| paleface [sys=PS1; cat=Platformer; loc=North_America] |
|Three, three, THREE games in one! Contains ports of Buster Bros, Super Buster Bros, and Buster Buddies; or Pang, Super Pang and Pang 3 as they were known in Japan. In these simple action puzzlers you play a little fellow running back and forth along the bottom of the screen, which doesn't scroll, firing spiked ropes upward to break giant bouncing balls that seek to crush you.|
Now, you could ask some existential questions about this sitation, or you could just bust bubbles like there's no tomorrow. Should you opt for the latter option, you'll find a lot here to keep you entertained as each of the three titles supposedly has about 100 levels.
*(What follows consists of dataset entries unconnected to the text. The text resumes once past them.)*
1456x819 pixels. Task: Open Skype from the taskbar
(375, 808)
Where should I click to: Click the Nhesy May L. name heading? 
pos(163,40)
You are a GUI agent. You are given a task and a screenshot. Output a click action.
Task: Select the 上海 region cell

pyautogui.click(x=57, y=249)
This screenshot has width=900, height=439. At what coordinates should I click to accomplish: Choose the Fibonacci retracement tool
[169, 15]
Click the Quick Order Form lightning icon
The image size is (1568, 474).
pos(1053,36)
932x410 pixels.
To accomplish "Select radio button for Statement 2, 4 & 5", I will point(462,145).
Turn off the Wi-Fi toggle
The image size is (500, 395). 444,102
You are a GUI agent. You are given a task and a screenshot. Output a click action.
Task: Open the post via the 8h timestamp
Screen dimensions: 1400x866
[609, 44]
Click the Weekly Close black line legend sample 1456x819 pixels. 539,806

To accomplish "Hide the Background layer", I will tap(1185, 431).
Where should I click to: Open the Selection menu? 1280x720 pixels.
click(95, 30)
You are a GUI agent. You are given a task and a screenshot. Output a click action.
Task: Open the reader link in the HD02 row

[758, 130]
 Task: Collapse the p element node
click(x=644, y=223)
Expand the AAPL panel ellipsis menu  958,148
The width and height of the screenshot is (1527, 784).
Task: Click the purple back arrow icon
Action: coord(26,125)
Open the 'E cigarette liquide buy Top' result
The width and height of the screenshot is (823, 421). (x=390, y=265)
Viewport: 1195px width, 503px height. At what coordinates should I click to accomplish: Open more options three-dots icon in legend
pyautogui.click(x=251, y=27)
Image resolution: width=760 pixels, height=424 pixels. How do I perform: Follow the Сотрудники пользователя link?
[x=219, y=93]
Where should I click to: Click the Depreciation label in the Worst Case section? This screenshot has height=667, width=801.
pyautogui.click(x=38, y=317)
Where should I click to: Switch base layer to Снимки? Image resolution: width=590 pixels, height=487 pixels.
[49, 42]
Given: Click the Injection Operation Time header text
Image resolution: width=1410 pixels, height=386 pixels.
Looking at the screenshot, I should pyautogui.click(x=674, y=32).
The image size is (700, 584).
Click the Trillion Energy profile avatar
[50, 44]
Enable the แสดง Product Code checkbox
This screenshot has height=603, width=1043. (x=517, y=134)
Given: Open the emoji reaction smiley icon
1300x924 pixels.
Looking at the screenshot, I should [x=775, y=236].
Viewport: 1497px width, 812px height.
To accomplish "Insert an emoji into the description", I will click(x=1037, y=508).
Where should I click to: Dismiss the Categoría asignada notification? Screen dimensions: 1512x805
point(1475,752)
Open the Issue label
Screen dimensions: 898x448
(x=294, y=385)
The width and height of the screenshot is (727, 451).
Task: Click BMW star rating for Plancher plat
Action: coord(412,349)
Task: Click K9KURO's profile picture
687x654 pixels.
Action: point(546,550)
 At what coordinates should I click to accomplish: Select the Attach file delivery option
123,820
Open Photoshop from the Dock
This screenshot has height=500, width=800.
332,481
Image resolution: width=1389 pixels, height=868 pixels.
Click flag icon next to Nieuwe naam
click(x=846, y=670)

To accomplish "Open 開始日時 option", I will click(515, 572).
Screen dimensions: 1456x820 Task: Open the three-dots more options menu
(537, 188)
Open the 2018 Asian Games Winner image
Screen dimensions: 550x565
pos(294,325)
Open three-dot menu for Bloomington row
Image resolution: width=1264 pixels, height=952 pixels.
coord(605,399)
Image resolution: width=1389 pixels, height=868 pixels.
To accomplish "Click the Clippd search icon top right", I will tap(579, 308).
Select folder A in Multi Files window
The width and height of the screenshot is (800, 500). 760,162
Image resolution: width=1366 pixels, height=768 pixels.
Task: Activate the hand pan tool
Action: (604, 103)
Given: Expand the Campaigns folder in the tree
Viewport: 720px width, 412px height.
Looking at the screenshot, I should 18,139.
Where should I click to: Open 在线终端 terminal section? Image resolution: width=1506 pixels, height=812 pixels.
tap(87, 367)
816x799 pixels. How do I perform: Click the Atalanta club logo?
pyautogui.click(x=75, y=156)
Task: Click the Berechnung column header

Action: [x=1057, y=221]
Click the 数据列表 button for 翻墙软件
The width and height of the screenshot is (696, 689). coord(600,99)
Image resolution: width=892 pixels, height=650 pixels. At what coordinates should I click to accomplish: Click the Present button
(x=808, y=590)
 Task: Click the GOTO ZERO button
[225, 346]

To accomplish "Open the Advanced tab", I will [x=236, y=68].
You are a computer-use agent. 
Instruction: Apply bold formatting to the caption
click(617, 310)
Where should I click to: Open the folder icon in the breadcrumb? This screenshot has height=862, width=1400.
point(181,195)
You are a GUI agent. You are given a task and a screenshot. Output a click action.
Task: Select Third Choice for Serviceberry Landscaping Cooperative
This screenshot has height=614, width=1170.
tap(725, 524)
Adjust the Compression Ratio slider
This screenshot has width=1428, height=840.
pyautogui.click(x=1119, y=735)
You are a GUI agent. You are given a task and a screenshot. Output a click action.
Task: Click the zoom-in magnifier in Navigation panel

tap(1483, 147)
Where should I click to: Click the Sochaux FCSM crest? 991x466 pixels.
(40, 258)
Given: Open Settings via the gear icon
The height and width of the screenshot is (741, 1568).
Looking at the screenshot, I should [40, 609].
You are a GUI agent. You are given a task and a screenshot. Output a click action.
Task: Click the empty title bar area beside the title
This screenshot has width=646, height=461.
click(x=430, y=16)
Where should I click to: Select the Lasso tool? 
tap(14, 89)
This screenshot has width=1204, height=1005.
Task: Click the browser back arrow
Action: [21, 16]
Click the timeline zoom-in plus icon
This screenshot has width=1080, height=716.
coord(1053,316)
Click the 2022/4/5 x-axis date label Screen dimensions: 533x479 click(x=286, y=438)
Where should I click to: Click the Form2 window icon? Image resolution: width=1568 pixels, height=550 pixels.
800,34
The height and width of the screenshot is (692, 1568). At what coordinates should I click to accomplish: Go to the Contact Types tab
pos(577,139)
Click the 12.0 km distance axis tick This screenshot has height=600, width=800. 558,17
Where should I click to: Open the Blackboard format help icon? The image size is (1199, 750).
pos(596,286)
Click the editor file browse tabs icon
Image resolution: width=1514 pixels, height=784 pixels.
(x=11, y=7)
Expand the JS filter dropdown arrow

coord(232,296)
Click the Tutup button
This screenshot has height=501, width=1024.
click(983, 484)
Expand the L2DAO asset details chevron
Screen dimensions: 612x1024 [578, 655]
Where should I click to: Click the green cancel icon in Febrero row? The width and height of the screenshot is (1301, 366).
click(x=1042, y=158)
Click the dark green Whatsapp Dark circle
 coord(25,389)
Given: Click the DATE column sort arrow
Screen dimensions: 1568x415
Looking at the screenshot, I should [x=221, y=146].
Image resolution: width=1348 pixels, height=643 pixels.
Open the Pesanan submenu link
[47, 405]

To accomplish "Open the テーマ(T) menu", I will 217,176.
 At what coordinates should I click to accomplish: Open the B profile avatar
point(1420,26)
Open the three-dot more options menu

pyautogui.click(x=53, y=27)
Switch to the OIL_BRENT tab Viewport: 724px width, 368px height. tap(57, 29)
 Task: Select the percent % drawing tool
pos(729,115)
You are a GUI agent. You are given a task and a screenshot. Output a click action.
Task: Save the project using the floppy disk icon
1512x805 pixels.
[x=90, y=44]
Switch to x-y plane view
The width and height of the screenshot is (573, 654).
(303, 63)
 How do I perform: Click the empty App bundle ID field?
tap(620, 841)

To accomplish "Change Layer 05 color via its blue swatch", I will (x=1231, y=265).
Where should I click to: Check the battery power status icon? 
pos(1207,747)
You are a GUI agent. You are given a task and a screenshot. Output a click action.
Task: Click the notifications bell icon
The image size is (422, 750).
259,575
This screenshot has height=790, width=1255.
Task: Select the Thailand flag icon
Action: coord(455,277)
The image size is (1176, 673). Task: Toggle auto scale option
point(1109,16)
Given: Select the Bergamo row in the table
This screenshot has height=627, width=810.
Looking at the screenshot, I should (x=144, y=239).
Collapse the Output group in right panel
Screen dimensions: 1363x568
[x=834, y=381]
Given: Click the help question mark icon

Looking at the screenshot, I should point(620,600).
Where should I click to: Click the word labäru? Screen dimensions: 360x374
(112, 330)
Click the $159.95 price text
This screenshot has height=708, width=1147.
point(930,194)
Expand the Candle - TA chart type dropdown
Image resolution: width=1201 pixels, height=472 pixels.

Buster Bros (didn't check this in the others yet) has a nice Save/Continue method: the levels are arranged in groups of four or five into map locations, if you lose your lives you can continue from the first level at the current map location, and you can save there too. Super Buster Bros adds a "Panic Mode" to the mix, in which the game just keeps dropping bubbles faster and faster, sort of like how Tetris ramps up in difficulty. Pang 3 changes from the previous two identically-playing brother ropers to four different characters, each with a particular ability.
If you're taking too long to complete a stage the games start throwing encouragement at you in the form of various nasty animals who may bite your leg to slow you down, swoop down and stun you, eat your bubbles, etc. Bubbles, of course drop various powerups when popped, as to some of the destructible obstacles.
While the concepts get more complex and varied as the series goes on, the earliest game remains my favorite: its basic mechanics give it a tight, direct feel that the later games begin to lose track of, and the graphics have a brilliant, sharp Hudson-esque power. The backgrounds in the later games tried to take advantage or more powerful arcade hardware by using photo-realistic backgrounds, but these tend to obscure the action and introduce distracting dithering patterns more than anything else. The third has a plot about rescuing art treasures, so each world has a different famous work of art as a background (I wonder if they got permission from the owners--doubt it ;). That's the end of the laudible artistic design, however, as the designers opted to use horrible-looking, squealing pre-rendered "3d" sprite characters rather than the silent, bold cartoon sprites of the previous titles. Bleargh. It's interesting to play with the different characters' abilities, however, even if they're ugly and noisy as sin.
Anyway, even though the later titles may lose some of the first's inspiration, you can't argue with a budget collection of three fine 2d arcade games. Now where's a collection with Pang Pom's and Mighty Pang!?